ACA Rulings Mum on Mandate, but Not Other Federal Powers

September 09, 2011

September 9, 2011 — The US appeals court in Richmond, Virginia, that voided 2 conflicting lower-court decisions yesterday on the healthcare reform law was silent on the power of Congress to require individuals to obtain insurance coverage or else pay a penalty.

However, the 2 appellate decisions did address other prerogatives of government, especially the federal government. The appeals court reaffirmed that a state cannot pass a law to nullify a federal law, and that federal taxes cannot be challenged in court before they are collected. Otherwise, chaos could ensue, the court warned.

The US Court of Appeals for the Fourth District in Richmond vacated a ruling by US District Court Judge Henry Hudson, also in Richmond, that struck down the individual mandate of the Affordable Care Act (ACA) as unconstitutional because it "would invite unbridled exercise of federal police powers." The 3-judge appellate panel said the plaintiff in the case — the state of Virginia — had no legal standing to contest the law.

In its challenge of the individual mandate, Virginia claimed it had been injured, which is a prerequisite for legal standing to sue, because the ACA conflicted with a state law declaring that said no resident shall be required to obtain health insurance. The state passed the law the same day President Barack Obama signed the ACA in 2010.

Hudson concurred with the state's argument about "sovereign injury," but the appeals court disagreed. Its opinion contended that the Virginia law "regulates nothing and provides for the administration of no state program" but only purports to immunize Virginians from federal law, which it cannot do.

"The Constitution itself withholds from Virginia the power to enforce [its law] against the federal government," the opinion declared. It described the law as a nonbinding declaration that "does not create any genuine conflict with the individual mandate" that would cast the state as a truly injured party with a standing to sue.

The court warned that if states were allowed to sue the federal government based on laws passed in opposition to federal law, they could challenge the Social Security program or how the Central Intelligence Agency reports its finances.

"If we were to adopt Virginia's standing theory, each state could become a roving constitutional watchdog of sorts; no issue, no matter how generalized or quintessentially political, would fall beyond a state's power to litigate in federal court," the court stated.

Allowing Challenge to ACA Penalty Could Threaten Nation's Tax System

In yesterday's other appellate decision, 2 of the 3 judges also cited technical grounds in striking down a decision by US District Court Judge Norman Moon in Lynchburg, Virginia, that upheld the individual mandate as constitutional. Their ruling opined on the federal government's power to tax.

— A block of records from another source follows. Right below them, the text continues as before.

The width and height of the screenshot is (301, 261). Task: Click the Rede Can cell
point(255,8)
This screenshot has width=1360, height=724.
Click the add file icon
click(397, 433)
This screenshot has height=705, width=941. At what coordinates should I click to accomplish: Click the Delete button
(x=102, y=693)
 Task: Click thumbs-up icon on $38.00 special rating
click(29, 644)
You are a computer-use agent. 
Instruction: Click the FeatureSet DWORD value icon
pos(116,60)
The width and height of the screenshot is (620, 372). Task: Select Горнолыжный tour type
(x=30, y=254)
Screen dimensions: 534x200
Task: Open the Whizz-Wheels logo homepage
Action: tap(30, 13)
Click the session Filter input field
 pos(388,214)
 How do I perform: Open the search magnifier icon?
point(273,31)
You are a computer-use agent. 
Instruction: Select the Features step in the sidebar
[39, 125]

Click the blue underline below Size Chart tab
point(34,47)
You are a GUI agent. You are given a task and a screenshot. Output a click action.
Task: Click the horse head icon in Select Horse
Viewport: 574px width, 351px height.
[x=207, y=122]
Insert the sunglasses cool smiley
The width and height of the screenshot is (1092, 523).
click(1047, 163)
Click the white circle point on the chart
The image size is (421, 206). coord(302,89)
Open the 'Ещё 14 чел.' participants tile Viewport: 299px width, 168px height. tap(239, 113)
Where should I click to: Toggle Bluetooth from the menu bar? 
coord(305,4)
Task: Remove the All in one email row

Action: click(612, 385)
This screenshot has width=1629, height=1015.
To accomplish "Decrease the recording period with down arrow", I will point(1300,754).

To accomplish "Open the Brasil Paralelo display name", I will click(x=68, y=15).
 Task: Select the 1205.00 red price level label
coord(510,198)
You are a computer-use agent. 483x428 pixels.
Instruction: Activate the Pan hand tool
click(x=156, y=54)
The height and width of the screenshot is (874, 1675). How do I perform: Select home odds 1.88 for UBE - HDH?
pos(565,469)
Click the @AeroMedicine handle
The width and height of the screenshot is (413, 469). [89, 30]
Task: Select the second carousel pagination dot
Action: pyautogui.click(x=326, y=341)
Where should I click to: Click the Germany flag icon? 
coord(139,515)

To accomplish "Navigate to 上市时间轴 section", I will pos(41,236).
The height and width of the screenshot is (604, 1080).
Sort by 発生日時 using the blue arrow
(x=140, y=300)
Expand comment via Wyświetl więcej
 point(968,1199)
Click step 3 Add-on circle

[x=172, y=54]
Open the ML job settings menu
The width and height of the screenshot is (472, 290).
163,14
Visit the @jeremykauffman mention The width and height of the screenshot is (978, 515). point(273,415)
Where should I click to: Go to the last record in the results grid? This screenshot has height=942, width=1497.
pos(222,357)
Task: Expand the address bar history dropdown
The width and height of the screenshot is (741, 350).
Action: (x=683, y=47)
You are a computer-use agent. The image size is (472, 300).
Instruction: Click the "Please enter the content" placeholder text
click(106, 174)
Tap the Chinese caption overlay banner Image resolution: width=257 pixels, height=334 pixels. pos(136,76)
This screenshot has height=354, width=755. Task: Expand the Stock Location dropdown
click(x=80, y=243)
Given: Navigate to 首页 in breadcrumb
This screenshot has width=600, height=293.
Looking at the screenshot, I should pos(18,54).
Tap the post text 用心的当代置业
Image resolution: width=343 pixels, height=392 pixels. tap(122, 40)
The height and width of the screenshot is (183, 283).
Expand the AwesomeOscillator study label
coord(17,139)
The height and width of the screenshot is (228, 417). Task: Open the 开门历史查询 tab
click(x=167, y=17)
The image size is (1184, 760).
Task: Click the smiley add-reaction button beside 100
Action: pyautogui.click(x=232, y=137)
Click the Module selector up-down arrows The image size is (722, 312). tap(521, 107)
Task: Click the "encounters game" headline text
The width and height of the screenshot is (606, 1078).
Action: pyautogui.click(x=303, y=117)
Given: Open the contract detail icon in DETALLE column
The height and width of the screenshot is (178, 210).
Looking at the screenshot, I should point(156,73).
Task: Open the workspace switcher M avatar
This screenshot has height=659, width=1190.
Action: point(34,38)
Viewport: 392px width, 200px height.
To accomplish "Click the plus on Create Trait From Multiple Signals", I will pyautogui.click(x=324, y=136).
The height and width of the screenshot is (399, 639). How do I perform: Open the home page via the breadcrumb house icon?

Liberty University and several individual plaintiffs in the case claimed that the ACA penalty levied on individuals without insurance coverage amounted to an improper tax. They leveled the same charge against an ACA penalty on large employers whose otherwise uninsured employees buy coverage on their own with government help.

The Obama administration asked Moon to throw out the case because a tax law called the Anti-Injunction Act (AIA) bars lawsuits seeking to restrain the assessment or collection of a tax beforehand (taxes can be contested after they are paid). Moon rejected that argument and stated that the AIA does not apply to the ACA penalties.

Two of the 3 appellate judges took the opposite position and said that the ACA penalties did constitute taxes for AIA purposes, citing Supreme Court precedents. "No tax may be challenged in any pre-enforcement action," the majority opinion stated.

The opinion warned that exempting ACA penalties from the AIA could open the floodgate to preenforcement court challenges to income taxes that could "in the long run, wreak havoc on the [government's] ability to collect revenue."

Curiously, the Obama administration did an about-face at the appellate level and agreed with the plaintiffs that the AIA would not bar the lawsuit against the ACA. The majority opinion held that the government's "newly-minted position" contradicted its earlier interpretation of the AIA.